Dos grandes ámbitos componen el programa: la Comisión Nacional de Museos y de Monumentos y Lugares Históricos y el Centro Nacional del Patrimonio. La planta baja, con cafetería, el patio, los halles, exposiciones temporarias y los accesos a todo el conjunto, aporta al edificio un ingrediente de “urbanidad” adicional. El bloque sobre la calle alberga las dependencias de la CNM distribuidos en dos niveles. En el primer piso, el área directiva y el salón multiuso y salón de exposición con expansión hacia el patio. En el segundo, las áreas técnicas y administrativas. En el otro bloque, los organismos que conforman el CNP, se posicionan en distintos niveles para garantizar su independencia funcional, con usos de mayor afluencia de público como Auditorio y Escuela Nacional de Museología en el subsuelo y los primeros niveles. Los núcleos de servicio se organizan de manera tal que las distancias de recorridos en planta se equilibren y se distribuyan equitativamente.

• Materialidad
La importancia del programa exige que el edificio encarne los valores simbólicos de la institución y proyecte una imagen a la vez austera y contemporánea. La expresividad del nuevo edificio está inserta dentro de la realidad argentina y latinoamericana, desde esa óptica se apunta a consolidar un recurso y una tecnología que pueda ser factible y contemporánea a la vez. La cuestión de la escala resulta decisiva en todo el proyecto. El nuevo edificio debe ser discreto. Lo antiguo y lo moderno deben cohabitar en armonía conceptual.

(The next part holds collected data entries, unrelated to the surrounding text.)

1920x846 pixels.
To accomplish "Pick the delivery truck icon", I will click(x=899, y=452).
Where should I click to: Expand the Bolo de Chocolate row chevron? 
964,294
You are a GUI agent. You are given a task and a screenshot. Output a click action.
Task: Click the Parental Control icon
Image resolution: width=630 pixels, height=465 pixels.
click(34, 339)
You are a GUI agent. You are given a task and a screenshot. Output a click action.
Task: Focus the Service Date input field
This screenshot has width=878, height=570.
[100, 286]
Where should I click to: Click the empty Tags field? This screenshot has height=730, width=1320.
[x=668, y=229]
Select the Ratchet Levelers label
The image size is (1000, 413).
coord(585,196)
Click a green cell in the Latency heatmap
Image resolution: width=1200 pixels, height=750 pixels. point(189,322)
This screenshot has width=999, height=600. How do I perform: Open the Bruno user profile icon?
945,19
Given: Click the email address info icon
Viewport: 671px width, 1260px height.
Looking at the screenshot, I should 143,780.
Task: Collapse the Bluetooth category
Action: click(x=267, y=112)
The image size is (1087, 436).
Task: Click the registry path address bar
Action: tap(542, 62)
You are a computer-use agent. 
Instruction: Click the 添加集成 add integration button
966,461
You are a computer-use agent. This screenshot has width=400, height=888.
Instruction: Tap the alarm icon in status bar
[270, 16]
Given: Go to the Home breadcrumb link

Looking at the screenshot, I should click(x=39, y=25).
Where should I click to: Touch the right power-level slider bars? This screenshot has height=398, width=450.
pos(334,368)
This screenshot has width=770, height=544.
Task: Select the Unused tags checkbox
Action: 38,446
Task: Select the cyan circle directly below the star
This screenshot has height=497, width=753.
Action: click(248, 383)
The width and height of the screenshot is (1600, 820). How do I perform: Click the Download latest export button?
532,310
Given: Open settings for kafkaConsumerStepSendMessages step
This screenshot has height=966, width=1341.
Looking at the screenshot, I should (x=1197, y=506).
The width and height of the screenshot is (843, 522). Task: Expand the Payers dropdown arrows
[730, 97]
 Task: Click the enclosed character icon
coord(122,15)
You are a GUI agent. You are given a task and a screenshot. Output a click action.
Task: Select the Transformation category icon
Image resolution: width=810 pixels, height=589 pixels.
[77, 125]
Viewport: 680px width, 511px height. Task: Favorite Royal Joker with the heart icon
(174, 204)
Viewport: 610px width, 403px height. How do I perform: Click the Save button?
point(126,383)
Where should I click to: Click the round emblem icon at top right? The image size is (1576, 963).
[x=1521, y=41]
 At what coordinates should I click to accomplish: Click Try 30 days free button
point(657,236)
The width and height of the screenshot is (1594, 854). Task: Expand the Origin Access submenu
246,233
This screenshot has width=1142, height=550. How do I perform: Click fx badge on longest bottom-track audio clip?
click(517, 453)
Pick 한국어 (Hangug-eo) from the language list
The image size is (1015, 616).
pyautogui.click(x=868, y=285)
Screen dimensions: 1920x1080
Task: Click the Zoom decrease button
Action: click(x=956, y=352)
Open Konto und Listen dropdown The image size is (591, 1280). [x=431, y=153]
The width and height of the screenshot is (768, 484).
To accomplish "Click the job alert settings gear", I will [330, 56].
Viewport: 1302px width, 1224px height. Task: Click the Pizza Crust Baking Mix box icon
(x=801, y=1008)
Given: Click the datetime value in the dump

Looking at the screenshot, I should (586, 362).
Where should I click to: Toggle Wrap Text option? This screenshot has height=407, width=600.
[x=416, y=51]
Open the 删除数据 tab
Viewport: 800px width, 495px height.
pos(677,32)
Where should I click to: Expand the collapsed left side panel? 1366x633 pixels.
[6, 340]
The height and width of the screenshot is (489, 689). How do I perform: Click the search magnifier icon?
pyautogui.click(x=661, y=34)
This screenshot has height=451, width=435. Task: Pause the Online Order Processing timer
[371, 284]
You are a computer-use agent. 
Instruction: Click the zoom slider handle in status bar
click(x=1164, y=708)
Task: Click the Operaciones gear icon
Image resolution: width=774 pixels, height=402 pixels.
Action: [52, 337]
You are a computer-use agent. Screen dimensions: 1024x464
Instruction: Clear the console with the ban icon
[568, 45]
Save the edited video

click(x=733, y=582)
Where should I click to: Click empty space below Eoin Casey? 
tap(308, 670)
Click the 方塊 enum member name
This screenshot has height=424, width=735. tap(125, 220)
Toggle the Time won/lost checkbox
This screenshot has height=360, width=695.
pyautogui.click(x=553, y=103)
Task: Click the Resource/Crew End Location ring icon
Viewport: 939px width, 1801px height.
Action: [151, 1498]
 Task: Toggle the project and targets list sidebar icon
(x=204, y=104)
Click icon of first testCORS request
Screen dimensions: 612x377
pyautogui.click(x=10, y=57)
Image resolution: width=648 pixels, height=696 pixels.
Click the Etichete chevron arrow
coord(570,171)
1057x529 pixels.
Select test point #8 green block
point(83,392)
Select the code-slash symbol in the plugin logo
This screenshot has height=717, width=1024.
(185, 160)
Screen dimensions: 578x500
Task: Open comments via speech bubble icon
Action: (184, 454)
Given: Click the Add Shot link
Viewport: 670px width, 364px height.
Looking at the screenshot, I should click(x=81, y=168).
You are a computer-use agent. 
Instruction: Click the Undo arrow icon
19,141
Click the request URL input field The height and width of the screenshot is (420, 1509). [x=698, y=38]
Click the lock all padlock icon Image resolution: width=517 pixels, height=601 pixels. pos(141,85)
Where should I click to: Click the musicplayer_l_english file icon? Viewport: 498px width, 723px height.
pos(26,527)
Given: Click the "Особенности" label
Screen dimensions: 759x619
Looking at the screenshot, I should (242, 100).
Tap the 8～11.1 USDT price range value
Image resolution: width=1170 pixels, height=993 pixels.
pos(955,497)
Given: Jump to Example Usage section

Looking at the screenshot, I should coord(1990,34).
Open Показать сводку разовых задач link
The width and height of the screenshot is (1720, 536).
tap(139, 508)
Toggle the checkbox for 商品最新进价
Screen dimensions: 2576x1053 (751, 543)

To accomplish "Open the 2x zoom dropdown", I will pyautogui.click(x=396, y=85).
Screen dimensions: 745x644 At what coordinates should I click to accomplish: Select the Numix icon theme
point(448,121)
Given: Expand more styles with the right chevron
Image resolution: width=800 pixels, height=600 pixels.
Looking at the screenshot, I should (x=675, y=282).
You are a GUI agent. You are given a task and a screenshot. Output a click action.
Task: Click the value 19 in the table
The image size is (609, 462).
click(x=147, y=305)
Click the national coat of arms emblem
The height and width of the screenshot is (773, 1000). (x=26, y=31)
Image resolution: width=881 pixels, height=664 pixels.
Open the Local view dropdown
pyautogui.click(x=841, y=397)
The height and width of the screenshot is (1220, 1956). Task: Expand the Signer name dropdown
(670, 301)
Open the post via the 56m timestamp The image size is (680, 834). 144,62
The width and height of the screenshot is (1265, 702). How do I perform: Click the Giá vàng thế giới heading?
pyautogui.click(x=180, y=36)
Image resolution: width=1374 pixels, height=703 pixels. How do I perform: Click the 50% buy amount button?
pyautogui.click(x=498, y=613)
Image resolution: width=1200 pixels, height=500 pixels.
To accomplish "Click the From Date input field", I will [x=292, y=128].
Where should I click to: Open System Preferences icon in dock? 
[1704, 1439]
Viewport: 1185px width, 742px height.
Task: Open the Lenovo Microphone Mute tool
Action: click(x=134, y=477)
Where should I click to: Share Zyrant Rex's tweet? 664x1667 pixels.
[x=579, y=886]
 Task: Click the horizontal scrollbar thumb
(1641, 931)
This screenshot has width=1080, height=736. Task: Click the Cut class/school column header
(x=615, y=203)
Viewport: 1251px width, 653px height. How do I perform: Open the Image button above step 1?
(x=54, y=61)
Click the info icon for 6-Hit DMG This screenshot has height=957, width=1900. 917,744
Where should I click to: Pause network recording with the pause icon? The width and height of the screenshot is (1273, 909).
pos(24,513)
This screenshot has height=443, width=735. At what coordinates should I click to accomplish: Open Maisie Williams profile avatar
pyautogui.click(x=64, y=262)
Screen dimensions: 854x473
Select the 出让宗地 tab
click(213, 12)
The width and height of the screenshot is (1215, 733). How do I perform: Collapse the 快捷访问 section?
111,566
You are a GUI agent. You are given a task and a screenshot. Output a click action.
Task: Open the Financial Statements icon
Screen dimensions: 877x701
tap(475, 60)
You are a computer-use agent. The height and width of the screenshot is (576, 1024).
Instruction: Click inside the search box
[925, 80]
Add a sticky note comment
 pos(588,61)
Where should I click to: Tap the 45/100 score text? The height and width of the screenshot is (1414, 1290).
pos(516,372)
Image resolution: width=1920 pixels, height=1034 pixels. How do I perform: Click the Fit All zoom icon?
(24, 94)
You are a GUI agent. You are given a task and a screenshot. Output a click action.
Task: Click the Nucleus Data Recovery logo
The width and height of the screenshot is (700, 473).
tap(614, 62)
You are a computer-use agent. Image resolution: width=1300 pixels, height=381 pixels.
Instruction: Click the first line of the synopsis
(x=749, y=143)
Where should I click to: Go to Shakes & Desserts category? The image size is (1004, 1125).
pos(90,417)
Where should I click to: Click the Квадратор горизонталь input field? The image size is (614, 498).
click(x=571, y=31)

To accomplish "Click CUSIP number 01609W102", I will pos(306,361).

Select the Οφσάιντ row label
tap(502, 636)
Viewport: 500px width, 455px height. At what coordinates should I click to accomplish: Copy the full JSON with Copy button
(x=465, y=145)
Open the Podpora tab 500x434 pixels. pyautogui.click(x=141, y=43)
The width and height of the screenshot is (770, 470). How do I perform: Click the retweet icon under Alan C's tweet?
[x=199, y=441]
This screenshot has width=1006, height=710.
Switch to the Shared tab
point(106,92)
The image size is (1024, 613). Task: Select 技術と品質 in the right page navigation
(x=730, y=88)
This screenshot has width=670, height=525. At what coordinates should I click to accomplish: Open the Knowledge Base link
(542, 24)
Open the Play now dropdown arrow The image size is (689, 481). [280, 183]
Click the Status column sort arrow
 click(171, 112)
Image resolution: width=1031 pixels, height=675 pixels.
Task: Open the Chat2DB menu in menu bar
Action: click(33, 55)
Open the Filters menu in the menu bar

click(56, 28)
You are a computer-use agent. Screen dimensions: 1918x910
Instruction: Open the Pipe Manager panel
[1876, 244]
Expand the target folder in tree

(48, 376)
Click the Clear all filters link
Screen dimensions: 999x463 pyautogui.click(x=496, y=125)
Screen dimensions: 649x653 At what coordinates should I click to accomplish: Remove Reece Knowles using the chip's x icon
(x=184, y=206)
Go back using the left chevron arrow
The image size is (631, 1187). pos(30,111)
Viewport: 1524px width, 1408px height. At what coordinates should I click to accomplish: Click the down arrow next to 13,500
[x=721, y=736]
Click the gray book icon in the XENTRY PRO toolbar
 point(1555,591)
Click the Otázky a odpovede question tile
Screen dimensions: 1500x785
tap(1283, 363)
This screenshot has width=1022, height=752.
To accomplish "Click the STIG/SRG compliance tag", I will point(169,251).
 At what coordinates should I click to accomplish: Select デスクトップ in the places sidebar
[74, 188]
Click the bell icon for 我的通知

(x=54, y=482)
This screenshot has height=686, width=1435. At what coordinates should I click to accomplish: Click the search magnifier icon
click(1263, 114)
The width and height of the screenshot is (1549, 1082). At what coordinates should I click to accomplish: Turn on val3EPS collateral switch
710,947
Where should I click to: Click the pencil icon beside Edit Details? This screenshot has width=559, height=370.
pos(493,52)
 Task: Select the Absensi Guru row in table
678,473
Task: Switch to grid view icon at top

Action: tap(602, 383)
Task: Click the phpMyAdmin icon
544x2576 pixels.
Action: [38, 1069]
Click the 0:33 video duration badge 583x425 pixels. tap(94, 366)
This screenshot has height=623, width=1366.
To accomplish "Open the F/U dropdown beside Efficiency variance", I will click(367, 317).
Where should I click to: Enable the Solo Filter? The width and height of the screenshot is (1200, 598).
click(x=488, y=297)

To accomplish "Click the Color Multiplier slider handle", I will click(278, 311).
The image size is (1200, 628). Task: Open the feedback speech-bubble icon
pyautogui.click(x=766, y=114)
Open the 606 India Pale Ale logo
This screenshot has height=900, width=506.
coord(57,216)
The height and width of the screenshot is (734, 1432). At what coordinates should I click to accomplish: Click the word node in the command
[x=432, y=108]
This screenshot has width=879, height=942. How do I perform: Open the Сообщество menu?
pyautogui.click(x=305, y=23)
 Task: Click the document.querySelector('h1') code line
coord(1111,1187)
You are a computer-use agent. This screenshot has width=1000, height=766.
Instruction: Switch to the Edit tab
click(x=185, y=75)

Mientras el exterior se caracteriza por la solidez de materiales que resistirán el paso del tiempo, el interior se define por sus proporciones y la presencia de la luz natural. La intención es crear una serie de ámbitos proporcionados e iluminados para trabajar, reunirse, estudiar o recorrerlos dentro de una espacialidad dedicada al rescate de la historia y el patrimonio de la ciudad. La utilización de materiales nobles y de probada eficiencia lo une y lo diferencia a la vez en una convivencia entre el hoy y el ayer en clave contemporánea, mientras que la inserción de “bandas verticales” de cristal en el frente evita cualquier unión forzada con sus edificios vecinos. Frente a estas variadas demandas, el nuevo edificio mantiene por un lado la integridad volumétrica y por otro trata de responder con deferencia a las distintas sugerencias y solicitaciones del entorno.